[Stored data entries]
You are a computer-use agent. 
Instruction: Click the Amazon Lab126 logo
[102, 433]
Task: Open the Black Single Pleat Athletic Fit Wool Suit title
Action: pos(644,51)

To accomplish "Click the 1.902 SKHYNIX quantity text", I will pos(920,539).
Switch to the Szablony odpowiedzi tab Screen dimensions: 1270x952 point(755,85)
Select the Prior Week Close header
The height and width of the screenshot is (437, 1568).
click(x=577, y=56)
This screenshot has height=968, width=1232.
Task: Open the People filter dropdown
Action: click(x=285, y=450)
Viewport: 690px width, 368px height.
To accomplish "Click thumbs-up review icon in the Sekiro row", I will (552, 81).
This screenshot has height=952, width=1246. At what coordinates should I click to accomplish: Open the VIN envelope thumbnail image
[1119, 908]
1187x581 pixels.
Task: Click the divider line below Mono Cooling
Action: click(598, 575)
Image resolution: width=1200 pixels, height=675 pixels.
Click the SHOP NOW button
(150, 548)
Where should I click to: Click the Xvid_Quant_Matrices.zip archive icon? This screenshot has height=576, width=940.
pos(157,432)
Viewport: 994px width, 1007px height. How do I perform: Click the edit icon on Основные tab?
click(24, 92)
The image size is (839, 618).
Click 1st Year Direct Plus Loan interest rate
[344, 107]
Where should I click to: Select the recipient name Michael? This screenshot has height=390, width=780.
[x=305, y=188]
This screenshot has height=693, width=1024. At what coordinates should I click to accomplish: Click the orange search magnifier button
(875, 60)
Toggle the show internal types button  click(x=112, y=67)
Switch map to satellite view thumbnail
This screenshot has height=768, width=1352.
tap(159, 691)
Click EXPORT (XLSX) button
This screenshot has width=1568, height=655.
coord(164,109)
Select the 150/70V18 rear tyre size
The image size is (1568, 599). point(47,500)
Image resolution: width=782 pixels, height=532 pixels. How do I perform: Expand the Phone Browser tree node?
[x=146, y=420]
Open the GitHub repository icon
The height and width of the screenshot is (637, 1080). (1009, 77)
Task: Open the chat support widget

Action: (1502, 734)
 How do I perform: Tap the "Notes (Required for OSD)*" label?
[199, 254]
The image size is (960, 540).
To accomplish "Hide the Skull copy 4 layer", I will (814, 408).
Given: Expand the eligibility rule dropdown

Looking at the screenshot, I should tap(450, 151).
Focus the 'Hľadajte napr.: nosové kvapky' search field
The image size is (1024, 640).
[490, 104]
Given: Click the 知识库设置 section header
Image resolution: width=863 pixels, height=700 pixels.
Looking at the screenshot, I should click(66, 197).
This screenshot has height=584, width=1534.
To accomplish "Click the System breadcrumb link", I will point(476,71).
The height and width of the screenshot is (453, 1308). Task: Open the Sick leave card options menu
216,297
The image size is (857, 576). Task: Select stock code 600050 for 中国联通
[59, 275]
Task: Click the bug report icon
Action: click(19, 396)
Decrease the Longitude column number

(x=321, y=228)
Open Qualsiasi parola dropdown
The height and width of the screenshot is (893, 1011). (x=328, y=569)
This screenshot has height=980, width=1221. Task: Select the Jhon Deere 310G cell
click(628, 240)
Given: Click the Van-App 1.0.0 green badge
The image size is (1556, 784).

## Work to be completed
Each record must be repeated exactly as it is.

## Exercise solution
You are a computer-use agent. 
Instruction: Click the Amazon Lab126 logo
[102, 433]
Task: Open the Black Single Pleat Athletic Fit Wool Suit title
Action: pos(644,51)

To accomplish "Click the 1.902 SKHYNIX quantity text", I will pos(920,539).
Switch to the Szablony odpowiedzi tab Screen dimensions: 1270x952 point(755,85)
Select the Prior Week Close header
The height and width of the screenshot is (437, 1568).
click(x=577, y=56)
This screenshot has height=968, width=1232.
Task: Open the People filter dropdown
Action: click(x=285, y=450)
Viewport: 690px width, 368px height.
To accomplish "Click thumbs-up review icon in the Sekiro row", I will (552, 81).
This screenshot has height=952, width=1246. At what coordinates should I click to accomplish: Open the VIN envelope thumbnail image
[1119, 908]
1187x581 pixels.
Task: Click the divider line below Mono Cooling
Action: click(598, 575)
Image resolution: width=1200 pixels, height=675 pixels.
Click the SHOP NOW button
(150, 548)
Where should I click to: Click the Xvid_Quant_Matrices.zip archive icon? This screenshot has height=576, width=940.
pos(157,432)
Viewport: 994px width, 1007px height. How do I perform: Click the edit icon on Основные tab?
click(24, 92)
The image size is (839, 618).
Click 1st Year Direct Plus Loan interest rate
[344, 107]
Where should I click to: Select the recipient name Michael? This screenshot has height=390, width=780.
[x=305, y=188]
This screenshot has height=693, width=1024. At what coordinates should I click to accomplish: Click the orange search magnifier button
(875, 60)
Toggle the show internal types button  click(x=112, y=67)
Switch map to satellite view thumbnail
This screenshot has height=768, width=1352.
tap(159, 691)
Click EXPORT (XLSX) button
This screenshot has width=1568, height=655.
coord(164,109)
Select the 150/70V18 rear tyre size
The image size is (1568, 599). point(47,500)
Image resolution: width=782 pixels, height=532 pixels. How do I perform: Expand the Phone Browser tree node?
[x=146, y=420]
Open the GitHub repository icon
The height and width of the screenshot is (637, 1080). (1009, 77)
Task: Open the chat support widget

Action: (1502, 734)
 How do I perform: Tap the "Notes (Required for OSD)*" label?
[199, 254]
The image size is (960, 540).
To accomplish "Hide the Skull copy 4 layer", I will (814, 408).
Given: Expand the eligibility rule dropdown

Looking at the screenshot, I should tap(450, 151).
Focus the 'Hľadajte napr.: nosové kvapky' search field
The image size is (1024, 640).
[490, 104]
Given: Click the 知识库设置 section header
Image resolution: width=863 pixels, height=700 pixels.
Looking at the screenshot, I should click(66, 197).
This screenshot has height=584, width=1534.
To accomplish "Click the System breadcrumb link", I will point(476,71).
The height and width of the screenshot is (453, 1308). Task: Open the Sick leave card options menu
216,297
The image size is (857, 576). Task: Select stock code 600050 for 中国联通
[59, 275]
Task: Click the bug report icon
Action: click(19, 396)
Decrease the Longitude column number

(x=321, y=228)
Open Qualsiasi parola dropdown
The height and width of the screenshot is (893, 1011). (x=328, y=569)
This screenshot has height=980, width=1221. Task: Select the Jhon Deere 310G cell
click(628, 240)
Given: Click the Van-App 1.0.0 green badge
The image size is (1556, 784).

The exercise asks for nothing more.